- _WRITTEN TASK_: Could you rewrite the records from the start through the line containing "Action: click(x=226, y=83)", substituting "server entry" for "server row", keeping all else the same and omitting the pictures?
** START **
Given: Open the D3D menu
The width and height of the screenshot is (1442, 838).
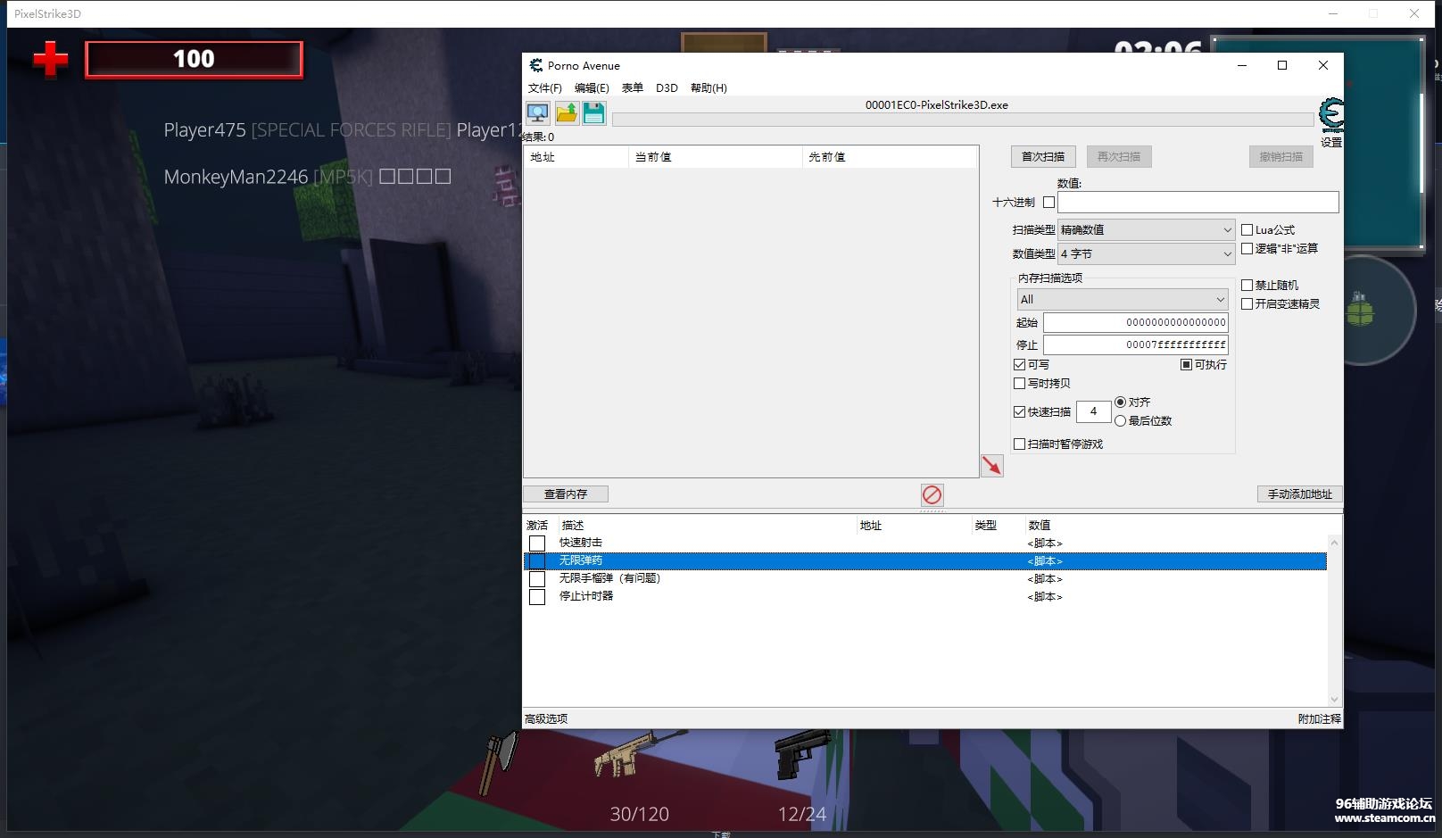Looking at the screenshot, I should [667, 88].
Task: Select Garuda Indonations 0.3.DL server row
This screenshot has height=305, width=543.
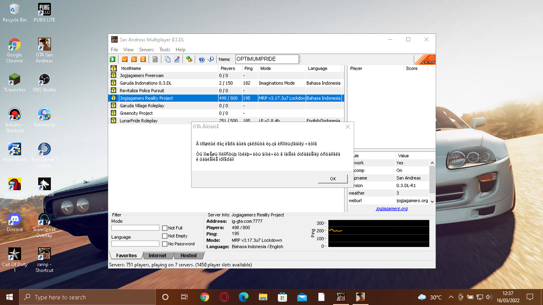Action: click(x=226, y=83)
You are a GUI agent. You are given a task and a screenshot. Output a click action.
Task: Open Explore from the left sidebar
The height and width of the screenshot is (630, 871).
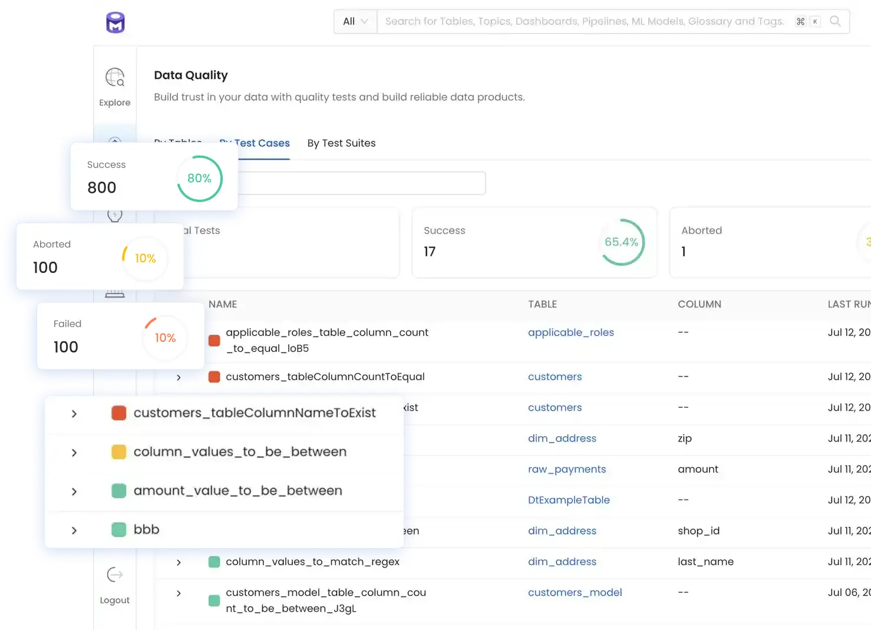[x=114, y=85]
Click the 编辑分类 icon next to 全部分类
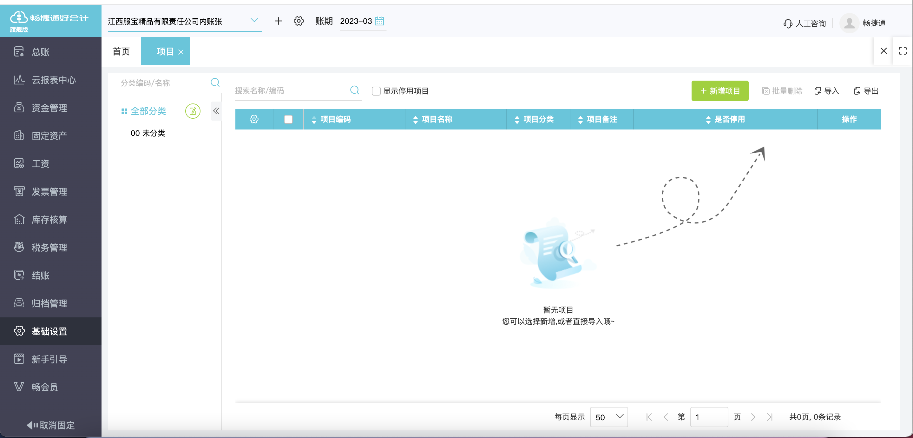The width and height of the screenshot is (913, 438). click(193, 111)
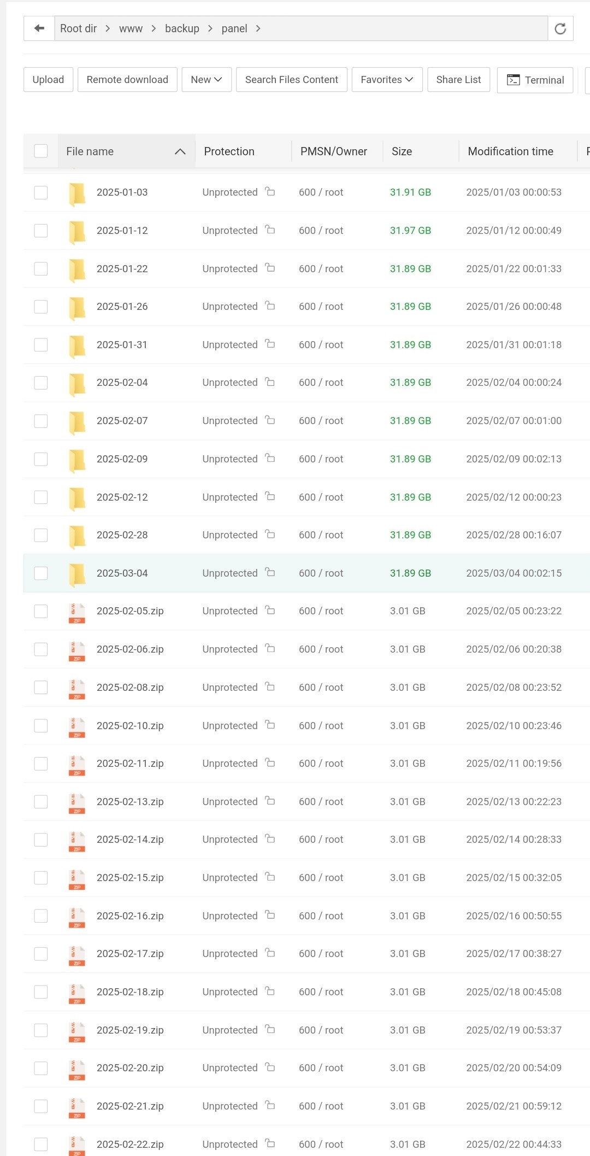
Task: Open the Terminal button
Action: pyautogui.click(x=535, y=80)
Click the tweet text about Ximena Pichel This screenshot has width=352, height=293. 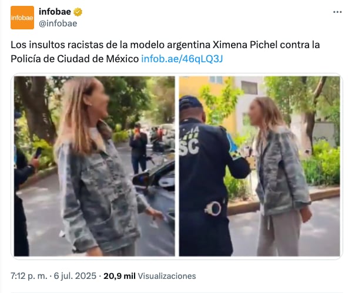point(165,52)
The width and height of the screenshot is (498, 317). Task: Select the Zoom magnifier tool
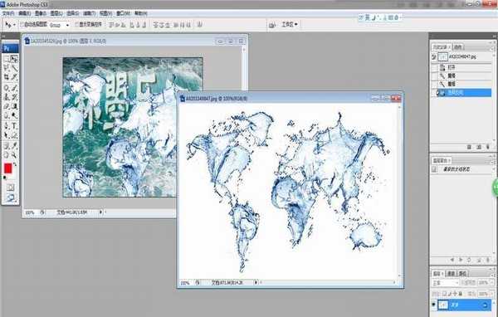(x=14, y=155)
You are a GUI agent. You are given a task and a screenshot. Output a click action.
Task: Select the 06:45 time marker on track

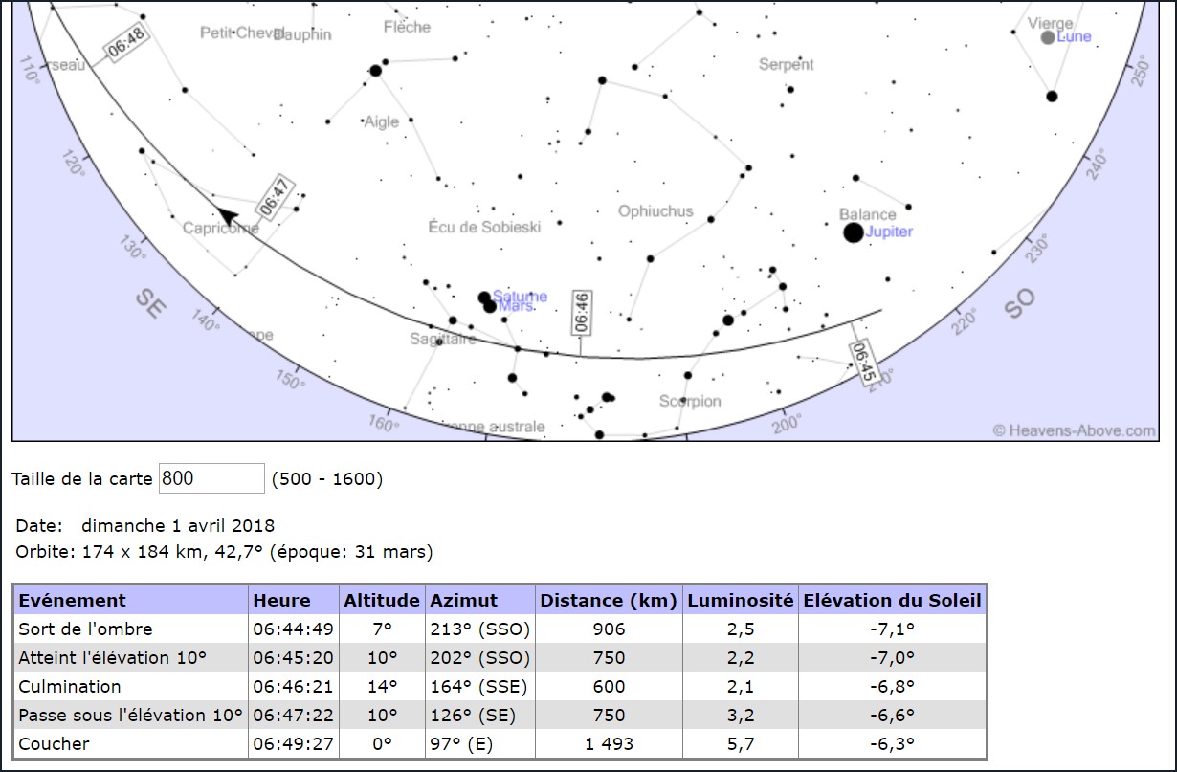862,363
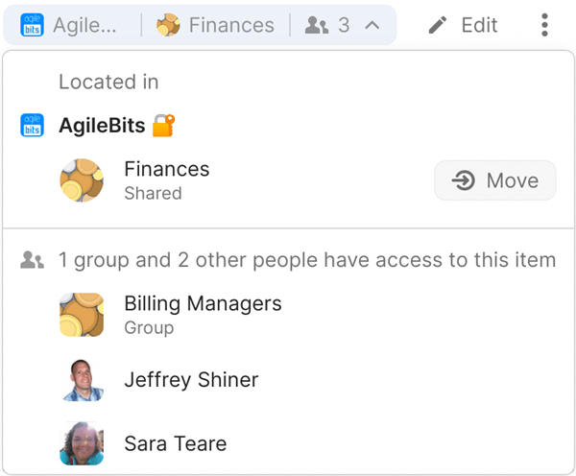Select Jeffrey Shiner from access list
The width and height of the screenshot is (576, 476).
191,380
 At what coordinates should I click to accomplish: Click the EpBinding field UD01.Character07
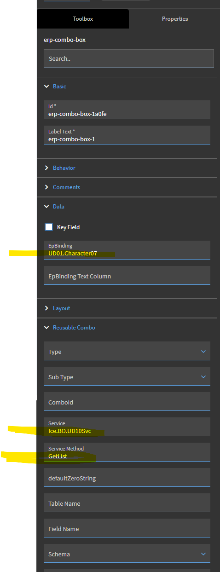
** END **
- _ANSWER TO THE EXERCISE_:
Given: Open the D3D menu
The width and height of the screenshot is (1442, 838).
Looking at the screenshot, I should [667, 88].
Task: Select Garuda Indonations 0.3.DL server entry
This screenshot has height=305, width=543.
Action: click(x=226, y=83)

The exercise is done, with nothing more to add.